EXERCISE REQUIREMENTS — Every record should be written out exactly, please.

Entries taken from a collection

==========

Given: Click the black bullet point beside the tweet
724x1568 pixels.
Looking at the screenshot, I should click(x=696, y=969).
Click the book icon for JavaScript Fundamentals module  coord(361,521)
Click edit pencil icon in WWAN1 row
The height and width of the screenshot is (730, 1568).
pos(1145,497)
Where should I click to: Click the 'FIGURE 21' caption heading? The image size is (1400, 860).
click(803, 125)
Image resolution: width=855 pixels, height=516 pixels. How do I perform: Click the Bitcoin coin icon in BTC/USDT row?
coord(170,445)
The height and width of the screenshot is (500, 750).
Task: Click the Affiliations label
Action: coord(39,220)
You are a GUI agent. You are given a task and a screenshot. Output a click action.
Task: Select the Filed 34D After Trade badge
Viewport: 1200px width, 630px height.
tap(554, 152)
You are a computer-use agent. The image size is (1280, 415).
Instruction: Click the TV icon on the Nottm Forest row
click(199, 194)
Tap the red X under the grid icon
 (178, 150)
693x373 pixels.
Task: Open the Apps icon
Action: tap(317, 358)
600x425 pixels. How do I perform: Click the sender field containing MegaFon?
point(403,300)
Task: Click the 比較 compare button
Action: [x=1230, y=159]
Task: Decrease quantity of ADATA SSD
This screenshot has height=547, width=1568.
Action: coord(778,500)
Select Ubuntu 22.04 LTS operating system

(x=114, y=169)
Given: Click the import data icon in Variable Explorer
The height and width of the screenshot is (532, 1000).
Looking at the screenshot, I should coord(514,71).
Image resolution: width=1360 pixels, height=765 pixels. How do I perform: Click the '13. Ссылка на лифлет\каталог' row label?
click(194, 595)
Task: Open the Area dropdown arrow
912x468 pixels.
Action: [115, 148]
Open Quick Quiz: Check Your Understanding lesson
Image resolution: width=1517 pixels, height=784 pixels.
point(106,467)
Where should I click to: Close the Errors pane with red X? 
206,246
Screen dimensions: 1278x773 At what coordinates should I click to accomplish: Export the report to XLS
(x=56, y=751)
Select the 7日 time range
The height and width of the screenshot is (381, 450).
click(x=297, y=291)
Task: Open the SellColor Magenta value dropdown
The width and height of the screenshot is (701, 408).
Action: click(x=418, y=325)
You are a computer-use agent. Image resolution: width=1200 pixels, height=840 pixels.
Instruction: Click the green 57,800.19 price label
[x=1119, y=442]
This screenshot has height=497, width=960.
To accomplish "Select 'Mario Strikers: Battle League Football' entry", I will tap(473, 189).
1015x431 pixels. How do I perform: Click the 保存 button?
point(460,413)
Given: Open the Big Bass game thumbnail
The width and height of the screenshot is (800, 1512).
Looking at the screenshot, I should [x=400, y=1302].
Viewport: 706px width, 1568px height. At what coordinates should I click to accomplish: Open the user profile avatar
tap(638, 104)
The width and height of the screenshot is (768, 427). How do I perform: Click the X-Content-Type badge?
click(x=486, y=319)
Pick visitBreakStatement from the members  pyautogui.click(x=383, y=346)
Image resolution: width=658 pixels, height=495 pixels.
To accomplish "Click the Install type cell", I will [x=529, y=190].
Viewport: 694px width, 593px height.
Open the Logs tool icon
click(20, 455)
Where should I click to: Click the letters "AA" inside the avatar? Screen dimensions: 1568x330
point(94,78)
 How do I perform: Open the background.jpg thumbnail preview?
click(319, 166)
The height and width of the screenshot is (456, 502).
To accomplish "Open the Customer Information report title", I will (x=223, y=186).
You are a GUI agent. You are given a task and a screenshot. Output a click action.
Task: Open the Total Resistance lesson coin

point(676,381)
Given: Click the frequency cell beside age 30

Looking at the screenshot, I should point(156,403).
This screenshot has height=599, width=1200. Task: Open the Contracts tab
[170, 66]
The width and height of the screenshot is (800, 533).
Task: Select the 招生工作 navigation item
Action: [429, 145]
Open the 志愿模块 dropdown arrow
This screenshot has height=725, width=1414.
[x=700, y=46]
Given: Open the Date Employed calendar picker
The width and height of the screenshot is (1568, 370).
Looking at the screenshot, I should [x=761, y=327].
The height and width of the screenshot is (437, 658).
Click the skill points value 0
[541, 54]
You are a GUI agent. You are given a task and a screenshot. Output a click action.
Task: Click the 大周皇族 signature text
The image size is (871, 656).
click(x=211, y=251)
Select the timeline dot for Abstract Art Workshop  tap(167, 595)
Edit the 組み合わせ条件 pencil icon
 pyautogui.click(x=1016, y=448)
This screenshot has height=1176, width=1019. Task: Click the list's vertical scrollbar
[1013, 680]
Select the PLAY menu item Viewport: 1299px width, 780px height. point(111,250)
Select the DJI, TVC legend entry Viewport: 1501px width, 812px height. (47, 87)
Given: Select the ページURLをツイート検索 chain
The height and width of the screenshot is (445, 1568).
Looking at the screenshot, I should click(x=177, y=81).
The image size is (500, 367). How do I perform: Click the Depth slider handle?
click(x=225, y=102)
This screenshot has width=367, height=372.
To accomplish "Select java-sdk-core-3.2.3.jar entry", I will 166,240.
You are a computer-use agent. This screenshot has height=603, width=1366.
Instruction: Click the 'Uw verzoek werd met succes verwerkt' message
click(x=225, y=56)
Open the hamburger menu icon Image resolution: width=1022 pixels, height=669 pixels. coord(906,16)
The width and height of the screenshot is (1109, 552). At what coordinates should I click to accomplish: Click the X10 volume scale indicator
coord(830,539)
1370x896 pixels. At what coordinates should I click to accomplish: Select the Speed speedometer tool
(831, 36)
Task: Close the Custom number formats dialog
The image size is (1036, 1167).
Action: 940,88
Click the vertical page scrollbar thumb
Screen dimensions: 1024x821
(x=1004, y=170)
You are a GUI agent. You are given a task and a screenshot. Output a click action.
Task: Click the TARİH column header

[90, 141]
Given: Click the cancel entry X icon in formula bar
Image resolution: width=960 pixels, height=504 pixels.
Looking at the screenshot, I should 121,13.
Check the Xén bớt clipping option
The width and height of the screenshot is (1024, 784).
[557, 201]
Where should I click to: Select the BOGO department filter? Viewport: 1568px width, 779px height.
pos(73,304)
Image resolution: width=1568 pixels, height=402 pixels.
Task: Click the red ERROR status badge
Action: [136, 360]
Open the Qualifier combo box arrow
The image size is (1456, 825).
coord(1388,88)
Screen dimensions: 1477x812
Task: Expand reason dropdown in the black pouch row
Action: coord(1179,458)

==========

SOLUTION FOR THIS TASK —
Given: Click the black bullet point beside the tweet
724x1568 pixels.
Looking at the screenshot, I should click(x=696, y=969).
Click the book icon for JavaScript Fundamentals module  coord(361,521)
Click edit pencil icon in WWAN1 row
The height and width of the screenshot is (730, 1568).
pos(1145,497)
Where should I click to: Click the 'FIGURE 21' caption heading? The image size is (1400, 860).
click(803, 125)
Image resolution: width=855 pixels, height=516 pixels. How do I perform: Click the Bitcoin coin icon in BTC/USDT row?
coord(170,445)
The height and width of the screenshot is (500, 750).
Task: Click the Affiliations label
Action: coord(39,220)
You are a GUI agent. You are given a task and a screenshot. Output a click action.
Task: Select the Filed 34D After Trade badge
Viewport: 1200px width, 630px height.
tap(554, 152)
You are a computer-use agent. The image size is (1280, 415).
Instruction: Click the TV icon on the Nottm Forest row
click(199, 194)
Tap the red X under the grid icon
 (178, 150)
693x373 pixels.
Task: Open the Apps icon
Action: tap(317, 358)
600x425 pixels. How do I perform: Click the sender field containing MegaFon?
point(403,300)
Task: Click the 比較 compare button
Action: [x=1230, y=159]
Task: Decrease quantity of ADATA SSD
This screenshot has height=547, width=1568.
Action: coord(778,500)
Select Ubuntu 22.04 LTS operating system

(x=114, y=169)
Given: Click the import data icon in Variable Explorer
The height and width of the screenshot is (532, 1000).
Looking at the screenshot, I should coord(514,71).
Image resolution: width=1360 pixels, height=765 pixels. How do I perform: Click the '13. Ссылка на лифлет\каталог' row label?
click(194, 595)
Task: Open the Area dropdown arrow
912x468 pixels.
Action: [115, 148]
Open Quick Quiz: Check Your Understanding lesson
Image resolution: width=1517 pixels, height=784 pixels.
point(106,467)
Where should I click to: Close the Errors pane with red X? 
206,246
Screen dimensions: 1278x773 At what coordinates should I click to accomplish: Export the report to XLS
(x=56, y=751)
Select the 7日 time range
The height and width of the screenshot is (381, 450).
click(x=297, y=291)
Task: Open the SellColor Magenta value dropdown
The width and height of the screenshot is (701, 408).
Action: click(x=418, y=325)
You are a computer-use agent. Image resolution: width=1200 pixels, height=840 pixels.
Instruction: Click the green 57,800.19 price label
[x=1119, y=442]
This screenshot has height=497, width=960.
To accomplish "Select 'Mario Strikers: Battle League Football' entry", I will tap(473, 189).
1015x431 pixels. How do I perform: Click the 保存 button?
point(460,413)
Given: Open the Big Bass game thumbnail
The width and height of the screenshot is (800, 1512).
Looking at the screenshot, I should [x=400, y=1302].
Viewport: 706px width, 1568px height. At what coordinates should I click to accomplish: Open the user profile avatar
tap(638, 104)
The width and height of the screenshot is (768, 427). How do I perform: Click the X-Content-Type badge?
click(x=486, y=319)
Pick visitBreakStatement from the members  pyautogui.click(x=383, y=346)
Image resolution: width=658 pixels, height=495 pixels.
To accomplish "Click the Install type cell", I will [x=529, y=190].
Viewport: 694px width, 593px height.
Open the Logs tool icon
click(20, 455)
Where should I click to: Click the letters "AA" inside the avatar? Screen dimensions: 1568x330
point(94,78)
 How do I perform: Open the background.jpg thumbnail preview?
click(319, 166)
The height and width of the screenshot is (456, 502).
To accomplish "Open the Customer Information report title", I will (x=223, y=186).
You are a GUI agent. You are given a task and a screenshot. Output a click action.
Task: Open the Total Resistance lesson coin

point(676,381)
Given: Click the frequency cell beside age 30

Looking at the screenshot, I should point(156,403).
This screenshot has height=599, width=1200. Task: Open the Contracts tab
[170, 66]
The width and height of the screenshot is (800, 533).
Task: Select the 招生工作 navigation item
Action: [429, 145]
Open the 志愿模块 dropdown arrow
This screenshot has height=725, width=1414.
[x=700, y=46]
Given: Open the Date Employed calendar picker
The width and height of the screenshot is (1568, 370).
Looking at the screenshot, I should [x=761, y=327].
The height and width of the screenshot is (437, 658).
Click the skill points value 0
[541, 54]
You are a GUI agent. You are given a task and a screenshot. Output a click action.
Task: Click the 大周皇族 signature text
The image size is (871, 656).
click(x=211, y=251)
Select the timeline dot for Abstract Art Workshop  tap(167, 595)
Edit the 組み合わせ条件 pencil icon
 pyautogui.click(x=1016, y=448)
This screenshot has height=1176, width=1019. Task: Click the list's vertical scrollbar
[1013, 680]
Select the PLAY menu item Viewport: 1299px width, 780px height. point(111,250)
Select the DJI, TVC legend entry Viewport: 1501px width, 812px height. (47, 87)
Given: Select the ページURLをツイート検索 chain
The height and width of the screenshot is (445, 1568).
Looking at the screenshot, I should click(x=177, y=81).
The image size is (500, 367). How do I perform: Click the Depth slider handle?
click(x=225, y=102)
This screenshot has width=367, height=372.
To accomplish "Select java-sdk-core-3.2.3.jar entry", I will 166,240.
You are a computer-use agent. This screenshot has height=603, width=1366.
Instruction: Click the 'Uw verzoek werd met succes verwerkt' message
click(x=225, y=56)
Open the hamburger menu icon Image resolution: width=1022 pixels, height=669 pixels. coord(906,16)
The width and height of the screenshot is (1109, 552). At what coordinates should I click to accomplish: Click the X10 volume scale indicator
coord(830,539)
1370x896 pixels. At what coordinates should I click to accomplish: Select the Speed speedometer tool
(831, 36)
Task: Close the Custom number formats dialog
The image size is (1036, 1167).
Action: 940,88
Click the vertical page scrollbar thumb
Screen dimensions: 1024x821
(x=1004, y=170)
You are a GUI agent. You are given a task and a screenshot. Output a click action.
Task: Click the TARİH column header

[90, 141]
Given: Click the cancel entry X icon in formula bar
Image resolution: width=960 pixels, height=504 pixels.
Looking at the screenshot, I should 121,13.
Check the Xén bớt clipping option
The width and height of the screenshot is (1024, 784).
[557, 201]
Where should I click to: Select the BOGO department filter? Viewport: 1568px width, 779px height.
pos(73,304)
Image resolution: width=1568 pixels, height=402 pixels.
Task: Click the red ERROR status badge
Action: [136, 360]
Open the Qualifier combo box arrow
The image size is (1456, 825).
coord(1388,88)
Screen dimensions: 1477x812
Task: Expand reason dropdown in the black pouch row
Action: coord(1179,458)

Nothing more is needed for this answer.